Come molti altri processi contro uomini della legge, però, anche questo naviga conrocorrente. Solo la ricostruzione dei fatti, cioè la demolizione delle bugie ufficiali, è durata quattro anni. Il pm di turno a Verona aveva chiesto per due volte l'archiviazione, sostenendo che i caschi impedivano di riconoscere gli agenti picchiatori. Il rinvio a giudizio è stato imposto da un ex giudice istruttore, Sandro Sperandio. Ora finalmente si va in aula: prima udienza il 25 marzo. Ma l'avvocato di parte civile, Alessandro Mainardi, teme un finale all'italiana: "Rischiamo una prescrizione che sarebbe vergognosa. Se non c'è certezza della pena per le forze di polizia, come si può pretendere che i cittadini abbiano fiducia nella giustizia?
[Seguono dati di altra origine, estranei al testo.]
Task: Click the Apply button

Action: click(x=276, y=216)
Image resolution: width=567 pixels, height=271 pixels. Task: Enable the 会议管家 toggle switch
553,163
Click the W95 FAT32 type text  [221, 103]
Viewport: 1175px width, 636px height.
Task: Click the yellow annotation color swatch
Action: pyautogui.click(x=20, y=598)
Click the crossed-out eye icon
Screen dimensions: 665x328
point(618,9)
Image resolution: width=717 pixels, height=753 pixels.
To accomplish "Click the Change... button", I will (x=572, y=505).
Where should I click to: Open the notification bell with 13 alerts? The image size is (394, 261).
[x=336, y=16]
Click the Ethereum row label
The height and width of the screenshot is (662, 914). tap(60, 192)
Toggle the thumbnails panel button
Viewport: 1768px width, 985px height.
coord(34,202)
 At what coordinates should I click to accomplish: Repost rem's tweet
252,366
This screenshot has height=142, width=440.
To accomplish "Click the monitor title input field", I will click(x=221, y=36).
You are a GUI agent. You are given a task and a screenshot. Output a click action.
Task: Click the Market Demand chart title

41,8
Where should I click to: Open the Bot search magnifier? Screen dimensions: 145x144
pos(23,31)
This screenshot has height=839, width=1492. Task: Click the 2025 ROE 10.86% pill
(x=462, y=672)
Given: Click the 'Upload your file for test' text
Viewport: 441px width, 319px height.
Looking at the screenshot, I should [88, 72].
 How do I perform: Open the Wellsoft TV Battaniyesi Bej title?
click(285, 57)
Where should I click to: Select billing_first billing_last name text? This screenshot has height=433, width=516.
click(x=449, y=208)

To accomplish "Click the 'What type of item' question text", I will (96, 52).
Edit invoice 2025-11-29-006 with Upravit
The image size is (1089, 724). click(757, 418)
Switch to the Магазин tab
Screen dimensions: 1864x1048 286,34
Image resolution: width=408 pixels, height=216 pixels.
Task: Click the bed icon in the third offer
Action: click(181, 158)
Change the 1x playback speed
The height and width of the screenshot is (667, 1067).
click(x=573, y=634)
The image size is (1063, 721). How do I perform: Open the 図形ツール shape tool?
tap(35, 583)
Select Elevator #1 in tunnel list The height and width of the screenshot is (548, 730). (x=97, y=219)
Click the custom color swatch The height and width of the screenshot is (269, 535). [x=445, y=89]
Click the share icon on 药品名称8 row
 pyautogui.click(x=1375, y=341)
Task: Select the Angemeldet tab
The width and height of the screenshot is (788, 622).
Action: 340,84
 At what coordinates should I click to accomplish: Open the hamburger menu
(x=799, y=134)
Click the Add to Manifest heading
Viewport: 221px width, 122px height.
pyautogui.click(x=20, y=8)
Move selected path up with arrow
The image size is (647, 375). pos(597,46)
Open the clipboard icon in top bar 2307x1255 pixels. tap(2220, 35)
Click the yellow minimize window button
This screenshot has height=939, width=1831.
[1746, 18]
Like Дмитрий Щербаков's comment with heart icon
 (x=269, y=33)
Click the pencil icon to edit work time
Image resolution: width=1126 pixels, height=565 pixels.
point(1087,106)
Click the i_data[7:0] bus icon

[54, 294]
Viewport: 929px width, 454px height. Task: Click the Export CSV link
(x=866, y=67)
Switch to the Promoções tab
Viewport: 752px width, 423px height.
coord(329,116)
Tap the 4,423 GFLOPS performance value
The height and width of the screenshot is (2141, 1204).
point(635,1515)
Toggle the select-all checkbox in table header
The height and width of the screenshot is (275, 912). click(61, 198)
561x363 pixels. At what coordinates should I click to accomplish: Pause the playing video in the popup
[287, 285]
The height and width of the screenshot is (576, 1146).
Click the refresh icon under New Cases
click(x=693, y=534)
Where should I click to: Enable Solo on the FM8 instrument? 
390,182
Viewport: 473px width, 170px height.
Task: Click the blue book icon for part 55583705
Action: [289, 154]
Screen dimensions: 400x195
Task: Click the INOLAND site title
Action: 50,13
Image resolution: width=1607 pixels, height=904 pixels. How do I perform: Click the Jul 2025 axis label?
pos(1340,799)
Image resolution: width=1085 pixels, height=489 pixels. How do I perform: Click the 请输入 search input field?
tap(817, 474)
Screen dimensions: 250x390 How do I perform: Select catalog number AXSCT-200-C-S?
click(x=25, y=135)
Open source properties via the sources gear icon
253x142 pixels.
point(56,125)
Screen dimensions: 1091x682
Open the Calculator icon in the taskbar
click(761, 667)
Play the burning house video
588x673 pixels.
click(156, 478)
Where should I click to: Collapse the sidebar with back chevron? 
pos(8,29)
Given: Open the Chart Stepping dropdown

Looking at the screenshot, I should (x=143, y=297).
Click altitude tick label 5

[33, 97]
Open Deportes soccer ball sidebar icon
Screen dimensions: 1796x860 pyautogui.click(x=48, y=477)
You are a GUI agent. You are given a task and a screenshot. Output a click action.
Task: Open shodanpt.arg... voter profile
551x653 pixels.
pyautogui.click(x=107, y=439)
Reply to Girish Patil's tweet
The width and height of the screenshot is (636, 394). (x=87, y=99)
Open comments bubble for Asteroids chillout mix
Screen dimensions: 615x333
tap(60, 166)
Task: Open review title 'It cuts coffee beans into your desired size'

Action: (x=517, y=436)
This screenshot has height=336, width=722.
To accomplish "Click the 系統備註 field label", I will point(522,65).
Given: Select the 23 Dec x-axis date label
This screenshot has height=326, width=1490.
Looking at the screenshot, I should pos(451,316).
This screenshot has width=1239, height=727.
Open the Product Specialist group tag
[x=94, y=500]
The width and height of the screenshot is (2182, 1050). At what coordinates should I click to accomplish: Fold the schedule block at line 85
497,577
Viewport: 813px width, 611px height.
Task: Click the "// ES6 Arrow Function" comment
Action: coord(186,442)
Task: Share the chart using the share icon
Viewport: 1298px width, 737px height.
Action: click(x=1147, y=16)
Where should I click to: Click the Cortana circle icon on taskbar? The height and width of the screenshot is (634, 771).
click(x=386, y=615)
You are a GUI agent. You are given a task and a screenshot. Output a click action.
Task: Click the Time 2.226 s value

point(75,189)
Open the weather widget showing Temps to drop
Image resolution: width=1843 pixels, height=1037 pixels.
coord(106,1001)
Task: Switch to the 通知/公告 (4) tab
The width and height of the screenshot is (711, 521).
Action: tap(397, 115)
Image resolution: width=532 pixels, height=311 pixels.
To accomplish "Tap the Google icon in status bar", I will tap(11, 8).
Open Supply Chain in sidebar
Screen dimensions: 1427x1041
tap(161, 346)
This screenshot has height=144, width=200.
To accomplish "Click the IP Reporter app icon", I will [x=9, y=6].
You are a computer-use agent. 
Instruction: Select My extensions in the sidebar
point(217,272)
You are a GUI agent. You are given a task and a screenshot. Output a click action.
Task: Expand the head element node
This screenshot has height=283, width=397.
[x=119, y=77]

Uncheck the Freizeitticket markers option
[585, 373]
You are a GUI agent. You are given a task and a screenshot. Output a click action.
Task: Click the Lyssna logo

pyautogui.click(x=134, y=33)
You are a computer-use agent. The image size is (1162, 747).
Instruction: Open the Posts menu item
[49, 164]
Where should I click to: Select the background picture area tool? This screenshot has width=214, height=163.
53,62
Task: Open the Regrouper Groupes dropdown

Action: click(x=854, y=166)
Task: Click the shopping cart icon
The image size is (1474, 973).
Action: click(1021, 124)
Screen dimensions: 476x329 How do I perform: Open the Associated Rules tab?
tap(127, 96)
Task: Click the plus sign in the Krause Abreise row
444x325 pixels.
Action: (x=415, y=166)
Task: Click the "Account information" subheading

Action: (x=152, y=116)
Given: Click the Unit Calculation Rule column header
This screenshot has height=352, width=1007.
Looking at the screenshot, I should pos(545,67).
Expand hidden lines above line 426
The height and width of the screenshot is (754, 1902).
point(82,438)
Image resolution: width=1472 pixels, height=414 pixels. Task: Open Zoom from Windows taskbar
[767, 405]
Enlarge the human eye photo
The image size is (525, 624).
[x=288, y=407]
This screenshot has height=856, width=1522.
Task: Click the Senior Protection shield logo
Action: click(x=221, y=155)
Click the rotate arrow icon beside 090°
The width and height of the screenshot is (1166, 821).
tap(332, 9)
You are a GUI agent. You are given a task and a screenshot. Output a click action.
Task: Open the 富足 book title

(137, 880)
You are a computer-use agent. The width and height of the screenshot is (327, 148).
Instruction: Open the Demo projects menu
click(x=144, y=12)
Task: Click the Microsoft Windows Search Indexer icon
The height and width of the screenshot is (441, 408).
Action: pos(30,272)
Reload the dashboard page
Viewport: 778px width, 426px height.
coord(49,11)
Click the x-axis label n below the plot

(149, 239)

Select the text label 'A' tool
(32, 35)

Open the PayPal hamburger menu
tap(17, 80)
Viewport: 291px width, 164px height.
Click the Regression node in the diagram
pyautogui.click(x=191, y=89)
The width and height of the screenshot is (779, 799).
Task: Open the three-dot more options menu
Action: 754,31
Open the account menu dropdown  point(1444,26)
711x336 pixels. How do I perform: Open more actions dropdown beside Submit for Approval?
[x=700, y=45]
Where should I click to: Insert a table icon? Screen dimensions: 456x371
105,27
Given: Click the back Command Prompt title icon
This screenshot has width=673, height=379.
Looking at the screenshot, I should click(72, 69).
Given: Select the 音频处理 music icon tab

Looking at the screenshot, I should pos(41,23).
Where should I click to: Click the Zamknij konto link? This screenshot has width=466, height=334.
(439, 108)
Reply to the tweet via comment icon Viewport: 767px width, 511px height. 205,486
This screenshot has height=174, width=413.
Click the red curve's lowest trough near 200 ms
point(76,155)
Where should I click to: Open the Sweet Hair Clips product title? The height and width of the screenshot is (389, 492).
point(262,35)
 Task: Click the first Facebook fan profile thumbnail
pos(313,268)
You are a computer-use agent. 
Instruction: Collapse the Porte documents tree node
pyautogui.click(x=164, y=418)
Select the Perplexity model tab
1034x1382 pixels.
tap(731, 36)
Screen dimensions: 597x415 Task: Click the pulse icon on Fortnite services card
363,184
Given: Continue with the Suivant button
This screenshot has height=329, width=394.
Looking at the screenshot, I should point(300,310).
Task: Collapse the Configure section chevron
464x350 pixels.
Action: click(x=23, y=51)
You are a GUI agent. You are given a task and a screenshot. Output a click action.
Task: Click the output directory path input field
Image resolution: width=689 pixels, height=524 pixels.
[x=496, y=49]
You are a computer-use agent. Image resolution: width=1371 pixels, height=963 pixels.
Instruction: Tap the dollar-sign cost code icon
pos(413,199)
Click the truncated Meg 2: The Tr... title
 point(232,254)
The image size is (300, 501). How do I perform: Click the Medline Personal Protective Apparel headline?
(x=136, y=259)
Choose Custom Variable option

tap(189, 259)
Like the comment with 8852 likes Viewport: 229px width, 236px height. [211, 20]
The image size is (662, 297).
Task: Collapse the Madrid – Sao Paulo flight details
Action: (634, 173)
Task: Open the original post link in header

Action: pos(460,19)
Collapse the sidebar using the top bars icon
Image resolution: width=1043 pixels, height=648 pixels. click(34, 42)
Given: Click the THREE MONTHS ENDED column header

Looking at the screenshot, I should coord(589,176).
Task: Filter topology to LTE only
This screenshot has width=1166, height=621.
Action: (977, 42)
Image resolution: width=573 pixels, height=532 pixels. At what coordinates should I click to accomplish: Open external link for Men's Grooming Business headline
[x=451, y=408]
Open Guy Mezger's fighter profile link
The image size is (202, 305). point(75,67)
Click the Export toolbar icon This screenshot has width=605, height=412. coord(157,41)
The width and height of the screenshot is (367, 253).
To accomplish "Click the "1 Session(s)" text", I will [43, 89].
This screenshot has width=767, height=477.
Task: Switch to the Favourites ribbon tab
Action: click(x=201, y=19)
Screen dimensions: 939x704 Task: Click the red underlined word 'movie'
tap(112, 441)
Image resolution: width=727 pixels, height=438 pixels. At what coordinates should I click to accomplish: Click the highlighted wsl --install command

Sulle responsabilità individuali siamo tutti garantisti. Ma qui, dopo tante menzogne, una cosa è certa: un ragazzo inerme è stato ridotto in fin di vita da una squadraccia che indossa ancora la divisa. Uno Stato civile avrebbe almeno risarcito i danni. Invece, dopo cinque anni, il ministero dell'Interno non si è ancora degnato di offrire un soldo". Tre mesi fa Paolo ha scritto al ministro Roberto Maroni: "La violenza va condannata e l'omertà va combattuta prima di tutto da chi rappresenta la legge". Da Roma nessuna risposta.